Revue Déméter. Théories et pratiques artistiques contemporaines : "L’art du fluide. Éthiques et esthétiques de la grâce contemporaine"

Publié le par Université de Lausanne (Source : Géraldine Sfez)

L’art du fluide. Éthiques et esthétiques de la grâce contemporaine
 
Résumé
 
Concept majeur de la théorie de l’art du XVIe au XIXe siècle, au croisement de l’éthique et de l’esthétique, la grâce semble avoir perdu de son aura au cours du XXe siècle et être absente aujourd’hui des débats intellectuels sur l’art. Nous proposons au contraire de montrer que la grâce reste un concept opératoire pour penser la création artistique, qu’il s’agisse d’arts visuels, d’arts du spectacle, de musique, de cinéma ou de littérature. Comprise autrefois comme une forme d’inspiration, un don, la grâce réapparaît chez les artistes qui décrivent leur œuvre se faisant elle-même. Associée longtemps à la désinvolture, définie comme un art de cacher l’art, elle se manifeste chez les artistes dandys qui donnent l’impression de se méfier de l’effort. Liberté dans les règles, elle peut être évoquée par les artistes à protocole, tel John Cage, qui en faisait, avec la clarté, l’un des deux piliers de l’esthétique de la danse moderne.
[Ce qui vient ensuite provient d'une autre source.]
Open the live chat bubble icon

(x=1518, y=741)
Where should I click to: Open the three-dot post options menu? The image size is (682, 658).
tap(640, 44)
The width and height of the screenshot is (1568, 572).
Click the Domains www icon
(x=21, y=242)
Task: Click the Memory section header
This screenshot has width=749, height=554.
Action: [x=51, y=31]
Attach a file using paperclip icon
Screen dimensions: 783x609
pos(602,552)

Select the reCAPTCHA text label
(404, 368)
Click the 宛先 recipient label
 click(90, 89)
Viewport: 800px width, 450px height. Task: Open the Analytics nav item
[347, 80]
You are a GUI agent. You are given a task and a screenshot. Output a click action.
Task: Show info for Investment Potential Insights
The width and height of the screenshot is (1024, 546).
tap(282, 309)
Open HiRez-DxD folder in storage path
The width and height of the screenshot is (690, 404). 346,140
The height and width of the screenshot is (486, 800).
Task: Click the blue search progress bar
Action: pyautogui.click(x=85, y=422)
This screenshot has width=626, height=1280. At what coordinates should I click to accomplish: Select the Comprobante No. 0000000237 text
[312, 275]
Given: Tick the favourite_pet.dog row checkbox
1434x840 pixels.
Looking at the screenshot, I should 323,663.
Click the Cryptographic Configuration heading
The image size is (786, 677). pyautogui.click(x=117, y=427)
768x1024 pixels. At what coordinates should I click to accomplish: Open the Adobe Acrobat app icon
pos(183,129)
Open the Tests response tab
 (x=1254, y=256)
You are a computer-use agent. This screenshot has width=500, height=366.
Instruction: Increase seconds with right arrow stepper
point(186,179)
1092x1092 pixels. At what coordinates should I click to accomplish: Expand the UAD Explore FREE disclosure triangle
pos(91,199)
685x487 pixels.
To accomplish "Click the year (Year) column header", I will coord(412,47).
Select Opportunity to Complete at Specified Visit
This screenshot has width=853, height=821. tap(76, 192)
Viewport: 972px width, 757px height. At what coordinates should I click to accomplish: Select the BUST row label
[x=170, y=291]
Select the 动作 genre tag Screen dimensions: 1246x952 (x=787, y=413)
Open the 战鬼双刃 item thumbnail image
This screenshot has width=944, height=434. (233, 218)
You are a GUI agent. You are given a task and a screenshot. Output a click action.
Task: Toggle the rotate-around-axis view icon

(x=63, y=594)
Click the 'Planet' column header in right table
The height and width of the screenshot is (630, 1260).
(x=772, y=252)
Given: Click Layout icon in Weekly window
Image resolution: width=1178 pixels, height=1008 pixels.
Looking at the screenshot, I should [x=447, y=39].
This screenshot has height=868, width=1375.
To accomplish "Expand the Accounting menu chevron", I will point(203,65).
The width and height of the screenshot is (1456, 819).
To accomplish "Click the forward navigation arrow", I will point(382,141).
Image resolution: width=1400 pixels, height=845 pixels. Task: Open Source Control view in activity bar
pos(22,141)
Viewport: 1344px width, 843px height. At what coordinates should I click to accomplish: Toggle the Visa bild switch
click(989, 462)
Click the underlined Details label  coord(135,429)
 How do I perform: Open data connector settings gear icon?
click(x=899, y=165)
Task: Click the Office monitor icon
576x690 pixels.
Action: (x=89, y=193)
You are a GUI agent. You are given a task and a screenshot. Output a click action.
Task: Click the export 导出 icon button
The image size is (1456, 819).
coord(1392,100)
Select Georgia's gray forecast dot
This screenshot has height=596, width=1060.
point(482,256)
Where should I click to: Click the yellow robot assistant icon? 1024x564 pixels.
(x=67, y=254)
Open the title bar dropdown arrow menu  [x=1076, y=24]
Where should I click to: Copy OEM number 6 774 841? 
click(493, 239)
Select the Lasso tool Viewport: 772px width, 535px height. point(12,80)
Pensée dans un registre spirituel, on la retrouve chez les artistes qui se défient d’un monde devenu grotesque et cherchent une certaine innocence. Légère et fluide comme l’air, elle traverse les théories du flow devenues à la mode dans les domaines de l’art, de la psychologie ou du développement personnel. Insaisissable, la grâce se cache peut-être aujourd’hui sous d’autres noms. Ce numéro se propose d’explorer les différentes manifestations de la grâce contemporaine.
 
Mots-clés
 
Grâce, flow, désinvolture, dandysme, hasard, improvisation, inspiration, créativité
 
Dans un article programmatique de 1944, John Cage définissait les deux ingrédients essentiels de la danse : la clarté et la grâce. Si la clarté se révèle dans la régularité de la structure rythmique et donne de l’intelligibilité à la chorégraphie, la grâce lui donne de l’expression et se manifeste en décalage par rapport au rythme. La clarté relève des mathématiques, la grâce est incalculable, insaisissable comme l’air. Grâce et clarté sont inséparables comme l’âme et le corps, et nécessaires aux arts du temps. Cage appelait de ses vœux une danse moderne à la fois claire et gracieuse.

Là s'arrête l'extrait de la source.